— What you need to do —
The records below must be transcribed precisely and in full.

[Exercise material]

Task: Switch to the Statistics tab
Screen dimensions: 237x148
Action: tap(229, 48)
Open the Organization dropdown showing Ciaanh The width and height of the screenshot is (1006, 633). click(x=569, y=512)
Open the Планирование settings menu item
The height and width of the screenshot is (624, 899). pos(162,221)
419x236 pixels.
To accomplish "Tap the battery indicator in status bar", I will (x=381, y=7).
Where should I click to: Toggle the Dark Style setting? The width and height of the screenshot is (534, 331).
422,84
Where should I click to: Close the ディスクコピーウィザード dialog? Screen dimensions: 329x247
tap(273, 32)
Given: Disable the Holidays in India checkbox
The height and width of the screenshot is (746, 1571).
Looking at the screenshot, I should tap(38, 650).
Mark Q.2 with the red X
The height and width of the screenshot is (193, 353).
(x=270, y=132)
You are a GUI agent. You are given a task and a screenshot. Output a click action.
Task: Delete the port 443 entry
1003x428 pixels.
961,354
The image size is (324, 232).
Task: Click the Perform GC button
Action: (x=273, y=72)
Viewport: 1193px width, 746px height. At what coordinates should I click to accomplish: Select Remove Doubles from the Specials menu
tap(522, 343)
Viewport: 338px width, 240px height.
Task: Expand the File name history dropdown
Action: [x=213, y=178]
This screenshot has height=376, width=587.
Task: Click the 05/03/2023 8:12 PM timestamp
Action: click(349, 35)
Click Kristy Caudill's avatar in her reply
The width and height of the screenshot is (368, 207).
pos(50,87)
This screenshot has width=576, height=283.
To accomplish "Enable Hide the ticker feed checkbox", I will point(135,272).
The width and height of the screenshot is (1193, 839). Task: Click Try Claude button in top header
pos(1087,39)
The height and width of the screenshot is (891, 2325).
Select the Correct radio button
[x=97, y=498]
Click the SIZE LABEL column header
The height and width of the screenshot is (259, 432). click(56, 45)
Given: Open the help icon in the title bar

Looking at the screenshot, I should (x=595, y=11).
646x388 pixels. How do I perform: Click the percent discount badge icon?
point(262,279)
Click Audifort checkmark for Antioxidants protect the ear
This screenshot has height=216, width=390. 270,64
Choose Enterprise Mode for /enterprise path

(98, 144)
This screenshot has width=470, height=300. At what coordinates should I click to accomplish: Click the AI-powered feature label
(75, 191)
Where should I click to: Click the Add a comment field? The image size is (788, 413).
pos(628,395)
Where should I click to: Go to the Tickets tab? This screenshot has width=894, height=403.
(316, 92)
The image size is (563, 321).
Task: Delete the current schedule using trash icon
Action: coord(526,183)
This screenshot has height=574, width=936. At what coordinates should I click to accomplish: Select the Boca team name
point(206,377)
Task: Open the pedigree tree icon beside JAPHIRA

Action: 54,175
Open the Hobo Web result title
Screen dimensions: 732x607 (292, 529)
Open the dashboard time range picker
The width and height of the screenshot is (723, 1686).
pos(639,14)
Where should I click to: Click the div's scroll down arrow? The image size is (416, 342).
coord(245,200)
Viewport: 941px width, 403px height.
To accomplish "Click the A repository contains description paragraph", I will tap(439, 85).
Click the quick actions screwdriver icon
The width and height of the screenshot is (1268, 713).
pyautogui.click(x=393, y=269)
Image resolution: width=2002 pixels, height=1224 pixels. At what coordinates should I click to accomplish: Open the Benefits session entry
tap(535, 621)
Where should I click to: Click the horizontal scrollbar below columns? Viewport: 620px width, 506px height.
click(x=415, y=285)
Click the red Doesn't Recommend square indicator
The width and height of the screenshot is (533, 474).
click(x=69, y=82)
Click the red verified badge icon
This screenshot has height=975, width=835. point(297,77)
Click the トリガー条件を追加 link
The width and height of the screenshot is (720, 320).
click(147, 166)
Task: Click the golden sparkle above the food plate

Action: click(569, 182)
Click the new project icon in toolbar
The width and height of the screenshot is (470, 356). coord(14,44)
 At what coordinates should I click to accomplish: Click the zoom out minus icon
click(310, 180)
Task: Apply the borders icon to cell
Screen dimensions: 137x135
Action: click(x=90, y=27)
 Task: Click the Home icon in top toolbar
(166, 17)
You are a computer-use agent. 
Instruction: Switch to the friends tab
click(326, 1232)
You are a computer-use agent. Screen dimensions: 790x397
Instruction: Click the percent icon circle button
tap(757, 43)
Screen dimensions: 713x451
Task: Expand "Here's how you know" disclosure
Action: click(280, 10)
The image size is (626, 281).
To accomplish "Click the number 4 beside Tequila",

[/Exercise material]

— Problem solution —
Task: Switch to the Statistics tab
Screen dimensions: 237x148
Action: tap(229, 48)
Open the Organization dropdown showing Ciaanh The width and height of the screenshot is (1006, 633). click(x=569, y=512)
Open the Планирование settings menu item
The height and width of the screenshot is (624, 899). pos(162,221)
419x236 pixels.
To accomplish "Tap the battery indicator in status bar", I will (x=381, y=7).
Where should I click to: Toggle the Dark Style setting? The width and height of the screenshot is (534, 331).
422,84
Where should I click to: Close the ディスクコピーウィザード dialog? Screen dimensions: 329x247
tap(273, 32)
Given: Disable the Holidays in India checkbox
The height and width of the screenshot is (746, 1571).
Looking at the screenshot, I should tap(38, 650).
Mark Q.2 with the red X
The height and width of the screenshot is (193, 353).
(x=270, y=132)
You are a GUI agent. You are given a task and a screenshot. Output a click action.
Task: Delete the port 443 entry
1003x428 pixels.
961,354
The image size is (324, 232).
Task: Click the Perform GC button
Action: (x=273, y=72)
Viewport: 1193px width, 746px height. At what coordinates should I click to accomplish: Select Remove Doubles from the Specials menu
tap(522, 343)
Viewport: 338px width, 240px height.
Task: Expand the File name history dropdown
Action: [x=213, y=178]
This screenshot has height=376, width=587.
Task: Click the 05/03/2023 8:12 PM timestamp
Action: click(349, 35)
Click Kristy Caudill's avatar in her reply
The width and height of the screenshot is (368, 207).
pos(50,87)
This screenshot has width=576, height=283.
To accomplish "Enable Hide the ticker feed checkbox", I will point(135,272).
The width and height of the screenshot is (1193, 839). Task: Click Try Claude button in top header
pos(1087,39)
The height and width of the screenshot is (891, 2325).
Select the Correct radio button
[x=97, y=498]
Click the SIZE LABEL column header
The height and width of the screenshot is (259, 432). click(56, 45)
Given: Open the help icon in the title bar

Looking at the screenshot, I should (x=595, y=11).
646x388 pixels. How do I perform: Click the percent discount badge icon?
point(262,279)
Click Audifort checkmark for Antioxidants protect the ear
This screenshot has height=216, width=390. 270,64
Choose Enterprise Mode for /enterprise path

(98, 144)
This screenshot has width=470, height=300. At what coordinates should I click to accomplish: Click the AI-powered feature label
(75, 191)
Where should I click to: Click the Add a comment field? The image size is (788, 413).
pos(628,395)
Where should I click to: Go to the Tickets tab? This screenshot has width=894, height=403.
(316, 92)
The image size is (563, 321).
Task: Delete the current schedule using trash icon
Action: coord(526,183)
This screenshot has height=574, width=936. At what coordinates should I click to accomplish: Select the Boca team name
point(206,377)
Task: Open the pedigree tree icon beside JAPHIRA

Action: 54,175
Open the Hobo Web result title
Screen dimensions: 732x607 (292, 529)
Open the dashboard time range picker
The width and height of the screenshot is (723, 1686).
pos(639,14)
Where should I click to: Click the div's scroll down arrow? The image size is (416, 342).
coord(245,200)
Viewport: 941px width, 403px height.
To accomplish "Click the A repository contains description paragraph", I will tap(439, 85).
Click the quick actions screwdriver icon
The width and height of the screenshot is (1268, 713).
pyautogui.click(x=393, y=269)
Image resolution: width=2002 pixels, height=1224 pixels. At what coordinates should I click to accomplish: Open the Benefits session entry
tap(535, 621)
Where should I click to: Click the horizontal scrollbar below columns? Viewport: 620px width, 506px height.
click(x=415, y=285)
Click the red Doesn't Recommend square indicator
The width and height of the screenshot is (533, 474).
click(x=69, y=82)
Click the red verified badge icon
This screenshot has height=975, width=835. point(297,77)
Click the トリガー条件を追加 link
The width and height of the screenshot is (720, 320).
click(147, 166)
Task: Click the golden sparkle above the food plate

Action: click(569, 182)
Click the new project icon in toolbar
The width and height of the screenshot is (470, 356). coord(14,44)
 At what coordinates should I click to accomplish: Click the zoom out minus icon
click(310, 180)
Task: Apply the borders icon to cell
Screen dimensions: 137x135
Action: click(x=90, y=27)
 Task: Click the Home icon in top toolbar
(166, 17)
You are a computer-use agent. 
Instruction: Switch to the friends tab
click(326, 1232)
You are a computer-use agent. Screen dimensions: 790x397
Instruction: Click the percent icon circle button
tap(757, 43)
Screen dimensions: 713x451
Task: Expand "Here's how you know" disclosure
Action: click(280, 10)
The image size is (626, 281).
To accomplish "Click the number 4 beside Tequila",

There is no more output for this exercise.